Purpose: In response to these needs, the Health Resources & Services Administration (HRSA) called for integration of primary care competencies into pre-licensure education proposals, funded by the FY 2018 Nurse Education, Practice, Quality and Retention – Registered Nurses in Primary Care (NEPQR - RNPC) program. To support the idea of reconceptualizing point of care, a new post-baccalaureate curriculum focused on interprofessional community based primary care was developed emphasizing an integrated framework for healthcare delivery.

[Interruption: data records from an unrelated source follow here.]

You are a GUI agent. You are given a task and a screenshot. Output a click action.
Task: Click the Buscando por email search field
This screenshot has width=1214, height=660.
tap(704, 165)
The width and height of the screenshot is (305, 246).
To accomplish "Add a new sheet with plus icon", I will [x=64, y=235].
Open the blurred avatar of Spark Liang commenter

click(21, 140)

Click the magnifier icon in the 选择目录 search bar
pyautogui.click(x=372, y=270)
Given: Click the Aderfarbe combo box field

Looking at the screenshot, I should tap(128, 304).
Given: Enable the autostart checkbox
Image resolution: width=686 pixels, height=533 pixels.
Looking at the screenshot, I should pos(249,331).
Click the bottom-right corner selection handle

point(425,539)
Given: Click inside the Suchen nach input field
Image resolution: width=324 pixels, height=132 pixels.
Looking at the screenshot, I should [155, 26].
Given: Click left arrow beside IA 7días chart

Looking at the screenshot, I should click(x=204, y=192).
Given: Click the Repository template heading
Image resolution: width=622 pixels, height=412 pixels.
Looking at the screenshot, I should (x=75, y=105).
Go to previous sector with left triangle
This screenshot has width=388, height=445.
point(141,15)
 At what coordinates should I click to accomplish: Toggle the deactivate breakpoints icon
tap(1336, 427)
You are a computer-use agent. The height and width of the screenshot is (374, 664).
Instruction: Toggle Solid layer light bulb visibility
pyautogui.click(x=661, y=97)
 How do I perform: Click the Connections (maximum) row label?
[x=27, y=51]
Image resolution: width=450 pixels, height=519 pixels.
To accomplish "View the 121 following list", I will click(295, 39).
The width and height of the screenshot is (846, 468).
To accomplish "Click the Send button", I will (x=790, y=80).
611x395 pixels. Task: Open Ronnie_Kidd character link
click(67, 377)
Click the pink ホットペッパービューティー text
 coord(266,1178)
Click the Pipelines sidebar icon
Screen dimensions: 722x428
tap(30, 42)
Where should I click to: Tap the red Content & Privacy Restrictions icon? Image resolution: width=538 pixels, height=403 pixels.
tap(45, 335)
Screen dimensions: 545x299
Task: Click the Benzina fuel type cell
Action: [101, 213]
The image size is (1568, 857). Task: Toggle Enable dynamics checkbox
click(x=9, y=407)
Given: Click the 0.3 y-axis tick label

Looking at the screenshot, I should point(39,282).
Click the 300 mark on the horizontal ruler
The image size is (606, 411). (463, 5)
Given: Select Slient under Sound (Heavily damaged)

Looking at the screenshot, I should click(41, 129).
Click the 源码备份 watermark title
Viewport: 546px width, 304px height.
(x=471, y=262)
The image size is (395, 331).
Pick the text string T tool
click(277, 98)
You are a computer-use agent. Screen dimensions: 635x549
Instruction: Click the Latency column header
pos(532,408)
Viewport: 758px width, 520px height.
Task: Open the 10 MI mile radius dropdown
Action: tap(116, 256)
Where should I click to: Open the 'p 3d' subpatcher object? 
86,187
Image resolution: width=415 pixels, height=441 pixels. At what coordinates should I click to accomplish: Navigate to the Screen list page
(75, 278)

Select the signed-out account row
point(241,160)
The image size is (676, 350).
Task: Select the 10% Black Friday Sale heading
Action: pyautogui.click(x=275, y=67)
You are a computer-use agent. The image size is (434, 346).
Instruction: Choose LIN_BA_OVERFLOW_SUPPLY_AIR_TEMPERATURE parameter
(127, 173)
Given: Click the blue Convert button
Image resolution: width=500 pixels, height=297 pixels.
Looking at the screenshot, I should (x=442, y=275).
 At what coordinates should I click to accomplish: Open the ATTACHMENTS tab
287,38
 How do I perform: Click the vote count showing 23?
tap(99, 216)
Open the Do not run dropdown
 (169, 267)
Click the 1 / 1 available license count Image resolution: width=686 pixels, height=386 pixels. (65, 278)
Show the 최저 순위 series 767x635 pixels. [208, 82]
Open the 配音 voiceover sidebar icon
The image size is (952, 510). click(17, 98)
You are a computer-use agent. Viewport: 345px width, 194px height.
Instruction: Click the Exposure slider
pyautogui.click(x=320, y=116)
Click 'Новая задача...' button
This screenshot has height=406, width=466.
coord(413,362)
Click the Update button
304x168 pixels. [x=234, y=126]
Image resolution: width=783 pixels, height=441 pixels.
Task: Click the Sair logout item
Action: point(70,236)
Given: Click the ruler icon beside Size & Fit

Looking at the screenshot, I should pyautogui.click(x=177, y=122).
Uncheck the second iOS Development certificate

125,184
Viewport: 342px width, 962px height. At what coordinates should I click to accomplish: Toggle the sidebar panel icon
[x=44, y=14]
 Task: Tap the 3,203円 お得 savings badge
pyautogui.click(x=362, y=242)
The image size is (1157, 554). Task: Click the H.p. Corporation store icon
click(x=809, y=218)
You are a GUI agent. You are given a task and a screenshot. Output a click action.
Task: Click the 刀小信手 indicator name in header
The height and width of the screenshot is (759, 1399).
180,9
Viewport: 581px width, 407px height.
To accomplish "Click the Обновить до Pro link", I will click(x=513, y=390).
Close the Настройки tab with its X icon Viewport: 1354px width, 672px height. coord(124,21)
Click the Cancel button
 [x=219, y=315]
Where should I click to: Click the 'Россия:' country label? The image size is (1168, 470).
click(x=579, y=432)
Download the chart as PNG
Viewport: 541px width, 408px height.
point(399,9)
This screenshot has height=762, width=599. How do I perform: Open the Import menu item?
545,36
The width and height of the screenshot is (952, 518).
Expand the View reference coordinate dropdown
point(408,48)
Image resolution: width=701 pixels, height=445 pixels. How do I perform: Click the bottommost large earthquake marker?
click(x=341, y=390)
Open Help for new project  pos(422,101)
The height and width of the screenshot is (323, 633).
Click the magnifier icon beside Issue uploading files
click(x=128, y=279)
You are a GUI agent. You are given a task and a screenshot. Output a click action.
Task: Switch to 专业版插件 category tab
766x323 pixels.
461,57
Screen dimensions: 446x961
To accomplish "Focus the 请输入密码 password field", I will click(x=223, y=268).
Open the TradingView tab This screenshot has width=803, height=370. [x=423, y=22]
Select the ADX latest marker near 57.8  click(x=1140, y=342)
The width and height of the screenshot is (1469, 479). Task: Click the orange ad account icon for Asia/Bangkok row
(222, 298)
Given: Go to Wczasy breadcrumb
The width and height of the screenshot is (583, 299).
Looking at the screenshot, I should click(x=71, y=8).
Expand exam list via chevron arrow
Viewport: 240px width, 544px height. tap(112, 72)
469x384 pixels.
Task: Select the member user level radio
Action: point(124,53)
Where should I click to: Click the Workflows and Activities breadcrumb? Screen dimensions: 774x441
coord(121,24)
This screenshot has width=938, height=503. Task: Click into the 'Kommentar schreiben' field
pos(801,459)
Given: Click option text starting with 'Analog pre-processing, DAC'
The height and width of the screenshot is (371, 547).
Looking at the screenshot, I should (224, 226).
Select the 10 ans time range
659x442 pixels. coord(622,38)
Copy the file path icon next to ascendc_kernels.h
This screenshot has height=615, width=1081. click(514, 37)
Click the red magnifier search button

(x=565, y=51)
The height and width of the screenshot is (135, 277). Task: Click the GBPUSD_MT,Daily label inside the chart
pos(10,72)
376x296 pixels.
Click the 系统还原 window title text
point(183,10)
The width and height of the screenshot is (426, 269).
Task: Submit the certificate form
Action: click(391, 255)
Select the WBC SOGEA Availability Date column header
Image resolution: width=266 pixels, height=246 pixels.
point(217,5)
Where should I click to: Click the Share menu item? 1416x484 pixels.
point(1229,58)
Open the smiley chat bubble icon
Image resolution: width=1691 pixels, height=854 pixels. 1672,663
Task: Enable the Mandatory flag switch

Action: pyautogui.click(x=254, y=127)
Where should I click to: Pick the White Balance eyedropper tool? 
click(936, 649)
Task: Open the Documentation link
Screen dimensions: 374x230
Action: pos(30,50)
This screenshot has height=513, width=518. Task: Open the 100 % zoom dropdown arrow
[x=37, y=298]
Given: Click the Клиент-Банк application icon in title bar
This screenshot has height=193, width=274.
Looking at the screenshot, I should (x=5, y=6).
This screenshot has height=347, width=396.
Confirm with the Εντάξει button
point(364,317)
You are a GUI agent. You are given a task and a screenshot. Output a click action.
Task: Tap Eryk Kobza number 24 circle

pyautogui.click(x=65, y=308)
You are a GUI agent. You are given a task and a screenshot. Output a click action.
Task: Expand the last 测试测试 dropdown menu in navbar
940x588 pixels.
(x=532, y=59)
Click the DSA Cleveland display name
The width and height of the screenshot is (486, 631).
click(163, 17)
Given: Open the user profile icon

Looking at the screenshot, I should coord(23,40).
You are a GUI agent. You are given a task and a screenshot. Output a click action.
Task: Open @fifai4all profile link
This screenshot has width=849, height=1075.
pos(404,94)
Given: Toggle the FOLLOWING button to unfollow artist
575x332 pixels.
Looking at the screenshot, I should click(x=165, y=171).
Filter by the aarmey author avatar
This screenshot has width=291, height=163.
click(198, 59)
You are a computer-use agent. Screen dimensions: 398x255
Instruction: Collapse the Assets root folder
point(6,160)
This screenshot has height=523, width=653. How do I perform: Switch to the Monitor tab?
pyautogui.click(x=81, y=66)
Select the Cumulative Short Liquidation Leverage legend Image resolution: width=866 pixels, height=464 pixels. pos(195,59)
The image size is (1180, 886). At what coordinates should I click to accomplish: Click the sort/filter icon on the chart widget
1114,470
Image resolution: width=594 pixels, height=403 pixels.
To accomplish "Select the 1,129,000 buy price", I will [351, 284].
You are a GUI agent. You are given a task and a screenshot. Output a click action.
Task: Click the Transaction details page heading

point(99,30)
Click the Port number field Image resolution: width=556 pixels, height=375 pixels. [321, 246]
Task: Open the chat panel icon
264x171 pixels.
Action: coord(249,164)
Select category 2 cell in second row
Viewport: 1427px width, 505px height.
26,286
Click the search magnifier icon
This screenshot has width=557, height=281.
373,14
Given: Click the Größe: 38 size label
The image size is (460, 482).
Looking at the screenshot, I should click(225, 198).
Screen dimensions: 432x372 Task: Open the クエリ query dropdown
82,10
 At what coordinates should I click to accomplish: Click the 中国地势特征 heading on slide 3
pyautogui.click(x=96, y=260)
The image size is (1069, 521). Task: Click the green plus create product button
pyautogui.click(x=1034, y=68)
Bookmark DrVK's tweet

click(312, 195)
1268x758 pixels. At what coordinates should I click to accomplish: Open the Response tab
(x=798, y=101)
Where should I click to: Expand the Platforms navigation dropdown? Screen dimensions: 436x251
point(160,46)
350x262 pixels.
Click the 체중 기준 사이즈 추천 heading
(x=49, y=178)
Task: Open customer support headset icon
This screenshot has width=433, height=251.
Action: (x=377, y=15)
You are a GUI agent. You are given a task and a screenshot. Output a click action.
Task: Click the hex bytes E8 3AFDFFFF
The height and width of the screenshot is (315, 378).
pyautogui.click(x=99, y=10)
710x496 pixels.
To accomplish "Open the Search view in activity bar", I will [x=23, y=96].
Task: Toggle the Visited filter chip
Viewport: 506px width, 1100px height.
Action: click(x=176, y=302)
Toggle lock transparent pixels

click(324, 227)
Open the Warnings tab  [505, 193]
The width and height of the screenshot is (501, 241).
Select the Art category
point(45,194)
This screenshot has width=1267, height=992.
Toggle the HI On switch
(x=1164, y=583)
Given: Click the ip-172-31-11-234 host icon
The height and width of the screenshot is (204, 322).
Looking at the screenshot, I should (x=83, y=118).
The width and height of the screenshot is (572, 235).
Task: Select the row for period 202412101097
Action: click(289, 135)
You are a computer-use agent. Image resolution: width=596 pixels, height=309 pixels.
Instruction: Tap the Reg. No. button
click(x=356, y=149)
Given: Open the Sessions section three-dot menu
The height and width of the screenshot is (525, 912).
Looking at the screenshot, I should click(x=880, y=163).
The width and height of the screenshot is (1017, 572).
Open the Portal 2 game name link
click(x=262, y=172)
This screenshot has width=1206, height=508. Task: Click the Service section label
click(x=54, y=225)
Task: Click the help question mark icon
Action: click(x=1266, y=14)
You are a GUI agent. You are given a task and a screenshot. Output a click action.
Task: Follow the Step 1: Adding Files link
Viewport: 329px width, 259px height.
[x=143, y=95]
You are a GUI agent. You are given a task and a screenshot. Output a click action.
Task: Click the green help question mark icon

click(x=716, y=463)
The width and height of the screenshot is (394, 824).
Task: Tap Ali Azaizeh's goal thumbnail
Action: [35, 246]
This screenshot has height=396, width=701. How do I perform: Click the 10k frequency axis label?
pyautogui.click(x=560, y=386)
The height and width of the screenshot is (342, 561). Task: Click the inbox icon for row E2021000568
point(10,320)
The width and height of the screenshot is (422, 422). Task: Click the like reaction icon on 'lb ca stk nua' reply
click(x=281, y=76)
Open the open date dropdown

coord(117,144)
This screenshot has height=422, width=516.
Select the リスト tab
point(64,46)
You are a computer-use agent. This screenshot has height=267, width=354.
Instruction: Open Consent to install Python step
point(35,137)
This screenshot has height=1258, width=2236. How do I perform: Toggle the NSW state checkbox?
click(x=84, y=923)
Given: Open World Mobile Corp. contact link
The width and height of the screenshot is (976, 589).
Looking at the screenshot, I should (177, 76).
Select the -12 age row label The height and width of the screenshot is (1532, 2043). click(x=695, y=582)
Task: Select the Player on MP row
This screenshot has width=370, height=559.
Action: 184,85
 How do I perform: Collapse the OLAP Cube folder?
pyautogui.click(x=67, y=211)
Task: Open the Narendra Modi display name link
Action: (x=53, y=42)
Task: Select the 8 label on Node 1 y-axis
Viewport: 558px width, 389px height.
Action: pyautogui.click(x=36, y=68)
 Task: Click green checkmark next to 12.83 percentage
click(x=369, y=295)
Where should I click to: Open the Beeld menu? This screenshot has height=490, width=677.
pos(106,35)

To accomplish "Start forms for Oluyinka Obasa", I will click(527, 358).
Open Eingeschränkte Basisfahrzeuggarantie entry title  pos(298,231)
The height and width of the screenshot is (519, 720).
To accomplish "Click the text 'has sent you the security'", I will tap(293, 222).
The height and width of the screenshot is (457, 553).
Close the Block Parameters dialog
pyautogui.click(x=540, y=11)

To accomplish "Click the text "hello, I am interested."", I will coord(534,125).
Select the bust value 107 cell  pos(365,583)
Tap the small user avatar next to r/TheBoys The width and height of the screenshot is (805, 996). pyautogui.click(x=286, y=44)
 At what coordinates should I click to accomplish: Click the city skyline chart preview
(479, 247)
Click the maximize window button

Description: The newly developed curriculum represents a paradigm shift from a focus on acute care to a focus on interprofessional primary care. This is reflected in didactic, clinical, and simulation learning experiences. The program has five key features: 1) an integrated framework involving primary care coordination of physical and behavioral health care at community levels and across the lifespan; 2) an accelerated post-baccalaureate curriculum delivered in 4 semesters; 3) students earn 9 semester credit hours of graduate courses; 4) aesthetic knowing infused via the integration of the arts to develop and enhance observation skills, creative and critical thinking, comfort with ambiguity, communication and collaboration skills, and empathy; and 5) leveraging technology to promote active learning in the classroom while also decreasing the carbon footprint by providing iPads to program faculty and students.
Projected outcomes: This creative and innovative curricular approach will build essential primary care competencies and digital fluency in new baccalaureate graduates while incorporating aesthetic knowing aimed at enhancing observation, empathy, competence, resilience, and comfort with ambiguity knowledge and skills. It is projected that changing the paradigm focus from acute care to primary care in pre-licensure programs will have the overall impact of increasing access to care with an emphasis on biobehavioral disease prevention and care management.